> **QUOTED PASSAGE**:
Answer： First, let's figure out our functions:

Position function (s): s(t) = t^2 - 3t + 2
Velocity function (v): v(t) = 2t - 3
Acceleration function (a): a(t) = 2

Now, let's answer those questions:

a. When is the body momentarily at rest? It's at rest when its velocity is 0. 2t - 3 = 0 2t = 3 t = 1.5 seconds.

b. When does it move to the left (down) or to the right (up)? It moves right/up when velocity is positive (v(t) > 0). 2t - 3 > 0 which means t > 1.5. So, it moves right for 1.5 < t <= 5. It moves left/down when velocity is negative (v(t) < 0). 2t - 3 < 0 which means t < 1.5. So, it moves left for 0 <= t < 1.5.

c. When does it change direction? It changes direction when its velocity switches from positive to negative or negative to positive. This happens when v(t) = 0. So, it changes direction at t = 1.5 seconds.

d. When does it speed up and slow down? It speeds up when velocity and acceleration have the same sign. It slows down when they have opposite signs. Our acceleration a(t) = 2 is always positive. * Slowing down: When v(t) is negative (opposite sign to a(t)). This is for 0 <= t < 1.5. * Speeding up: When v(t) is positive (same sign as a(t)). This is for 1.5 < t <= 5.

e. When is it moving fastest (highest speed)? Slowest? Speed is how fast it's going, no matter the direction (absolute value of velocity, |v(t)|). * At t=0, v(0) = -3, speed is |-3| = 3. * At t=1.5, v(1.5) = 0, speed is 0. * At t=5, v(5) = 2(5) - 3 = 7, speed is |7| = 7. The slowest it moves is at t = 1.5 seconds (speed = 0). The fastest it moves is at t = 5 seconds (speed = 7).

> **TASK INSTRUCTIONS**:
1. Transcribe the stretch of the worked solution from "Now, let's answer" through "left for 0 <= t < 1.5.".
2. Answer these questions using the worked solution above:
(a) What is the acceleration function?
(b) At what time is the body momentarily at rest?
(c) What is the body's speed at t = 5?

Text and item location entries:
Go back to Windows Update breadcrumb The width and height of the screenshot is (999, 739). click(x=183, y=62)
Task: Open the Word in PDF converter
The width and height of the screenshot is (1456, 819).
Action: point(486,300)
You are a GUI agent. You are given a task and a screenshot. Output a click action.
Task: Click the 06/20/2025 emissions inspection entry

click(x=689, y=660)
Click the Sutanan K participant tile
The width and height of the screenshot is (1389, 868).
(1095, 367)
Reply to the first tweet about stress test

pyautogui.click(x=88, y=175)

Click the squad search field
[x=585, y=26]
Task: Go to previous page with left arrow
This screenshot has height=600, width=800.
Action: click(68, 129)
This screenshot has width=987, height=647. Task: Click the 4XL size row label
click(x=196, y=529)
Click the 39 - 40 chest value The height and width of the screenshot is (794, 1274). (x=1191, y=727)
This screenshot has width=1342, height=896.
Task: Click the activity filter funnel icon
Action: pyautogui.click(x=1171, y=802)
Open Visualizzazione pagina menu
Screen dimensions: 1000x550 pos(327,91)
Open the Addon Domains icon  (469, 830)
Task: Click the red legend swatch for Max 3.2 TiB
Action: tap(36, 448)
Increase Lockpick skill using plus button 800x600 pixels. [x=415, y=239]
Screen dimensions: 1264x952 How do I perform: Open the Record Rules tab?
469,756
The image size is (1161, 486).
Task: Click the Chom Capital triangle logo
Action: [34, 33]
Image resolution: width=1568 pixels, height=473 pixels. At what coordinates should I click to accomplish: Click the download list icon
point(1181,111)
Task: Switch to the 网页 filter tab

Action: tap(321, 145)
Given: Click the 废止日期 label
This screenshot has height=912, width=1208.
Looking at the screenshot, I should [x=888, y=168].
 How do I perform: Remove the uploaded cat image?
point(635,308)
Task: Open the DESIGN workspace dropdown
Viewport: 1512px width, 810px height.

> **SOLUTIONS TO EACH TASK**:
1.
Now, let's answer those questions:

a. When is the body momentarily at rest? It's at rest when its velocity is 0. 2t - 3 = 0 2t = 3 t = 1.5 seconds.

b. When does it move to the left (down) or to the right (up)? It moves right/up when velocity is positive (v(t) > 0). 2t - 3 > 0 which means t > 1.5. So, it moves right for 1.5 < t <= 5. It moves left/down when velocity is negative (v(t) < 0). 2t - 3 < 0 which means t < 1.5. So, it moves left for 0 <= t < 1.5.

2.
(a) a(t) = 2
(b) t = 1.5 seconds
(c) 7